Download or read book Design Unbound: Designing for Emergence in a White Water World, Volume 1 written by Ann M. Pendleton-Jullian. This book was released on 2018-12-04. Available in PDF, EPUB and Kindle. Book excerpt: Tools for navigating today's hyper-connected, rapidly changing, and radically contingent white water world. Design Unbound presents a new tool set for having agency in the twenty-first century, in what the authors characterize as a white water world—rapidly changing, hyperconnected, and radically contingent. These are the tools of a new kind of practice that is the offspring of complexity science, which gives us a new lens through which to view the world as entangled and emerging, and architecture, which is about designing contexts. In such a practice, design, unbound from its material thingness, is set free to design contexts as complex systems. In a world where causality is systemic, entangled, in flux, and often elusive, we cannot design for absolute outcomes. Instead, we need to design for emergence. Design Unbound not only makes this case through theory but also presents a set of tools to do so. With case studies that range from a new kind of university to organizational, and even societal, transformation, Design Unbound draws from a vast array of domains: architecture, science and technology, philosophy, cinema, music, literature and poetry, even the military. It is presented in five books, bound as two volumes. Different books within the larger system of books will resonate with different reading audiences, from architects to people reconceiving higher education to the public policy or defense and intelligence communities. The authors provide different entry points allowing readers to navigate their own pathways through the system of books.
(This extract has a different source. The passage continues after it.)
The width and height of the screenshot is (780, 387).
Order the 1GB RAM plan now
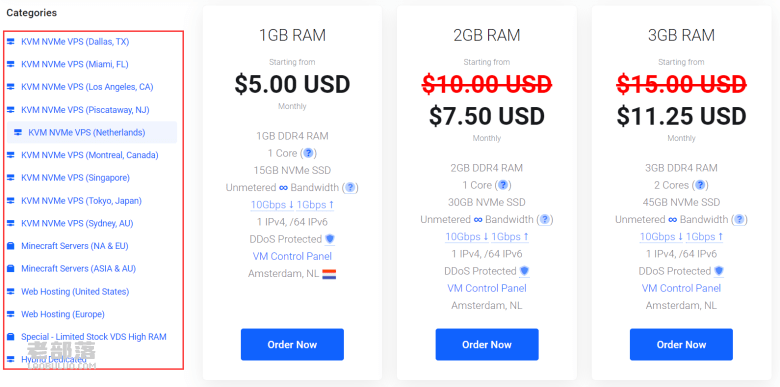point(292,344)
Designing Organization Design

Author :
Release : 2020-10-16
Genre : Business & Economics
Kind : eBook
Book Rating : 215/5 ( reviews)

Download or read book Designing Organization Design written by Rodrigo Magalhães. This book was released on 2020-10-16. Available in PDF, EPUB and Kindle. Book excerpt: As a topic, organization design is poorly understood. While it is featured in most management books as a chapter dedicated to organizational structures, it is unclear whether organization design is a one-off event or an ongoing process. Thus, it has traditionally been understood to be the same as an organizational configuration, with neat lines of communication and distribution of responsibilities following pre-set typologies. Yet what can be said to constitute organizational structure in this first half of the 21st century? The extraordinary growth of digital communications, the decreasing relevance of hierarchical bureaucracies, and the general demise of command-and-control have all but decimated the traditional notion of organizational structure. Organization design needs a theoretical revamping. Using a mix of design and social science theories and concepts, Rodrigo Magalhães outlines a new human-centric interpretation of design, design principles, and design culture. He puts forward a paradigm where the organization, for purposes of its design, is considered to be a social actor in a permanent state of transformation, with significant repercussions for social and economic life. He also proposes a model of 'leaderful organization design', distinguished as practice-based, guided by values of democratic participation, and driven by design logics which places meaning-making and meaning-taking at the center of organizational life and can be adopted and adapted to suit different environments.